- Exercise prompt
Should a line below contain the word "will", report it.

Extracted entries Block Start

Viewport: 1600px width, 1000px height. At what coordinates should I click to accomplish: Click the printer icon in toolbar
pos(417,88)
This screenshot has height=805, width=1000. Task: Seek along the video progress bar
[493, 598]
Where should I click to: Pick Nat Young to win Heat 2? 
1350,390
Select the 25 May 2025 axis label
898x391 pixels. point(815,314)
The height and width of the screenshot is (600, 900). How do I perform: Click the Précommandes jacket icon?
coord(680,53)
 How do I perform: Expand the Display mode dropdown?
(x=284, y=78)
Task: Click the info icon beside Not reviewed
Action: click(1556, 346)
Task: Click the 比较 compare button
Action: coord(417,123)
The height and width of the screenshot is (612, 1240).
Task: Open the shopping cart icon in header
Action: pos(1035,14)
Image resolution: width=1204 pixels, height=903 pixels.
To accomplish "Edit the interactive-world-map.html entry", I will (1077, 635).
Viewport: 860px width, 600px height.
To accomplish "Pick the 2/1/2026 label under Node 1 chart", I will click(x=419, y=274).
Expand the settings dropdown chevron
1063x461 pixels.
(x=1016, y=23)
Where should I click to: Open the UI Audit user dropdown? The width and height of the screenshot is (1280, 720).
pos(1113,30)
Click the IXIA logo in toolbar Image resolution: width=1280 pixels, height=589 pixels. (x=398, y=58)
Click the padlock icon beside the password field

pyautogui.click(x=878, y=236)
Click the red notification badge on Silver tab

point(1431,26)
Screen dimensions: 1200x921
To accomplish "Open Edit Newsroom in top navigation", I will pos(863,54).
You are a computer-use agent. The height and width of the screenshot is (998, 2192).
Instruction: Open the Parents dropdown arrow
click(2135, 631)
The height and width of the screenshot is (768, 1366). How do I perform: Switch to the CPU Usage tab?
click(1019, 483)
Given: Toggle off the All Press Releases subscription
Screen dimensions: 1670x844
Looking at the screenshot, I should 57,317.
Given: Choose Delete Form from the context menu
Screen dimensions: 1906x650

Extracted entries Block End

- Output of the exercise
To accomplish "Edit the interactive-world-map.html entry", I will (1077, 635).
To accomplish "Pick the 2/1/2026 label under Node 1 chart", I will click(x=419, y=274).
To accomplish "Open Edit Newsroom in top navigation", I will pos(863,54).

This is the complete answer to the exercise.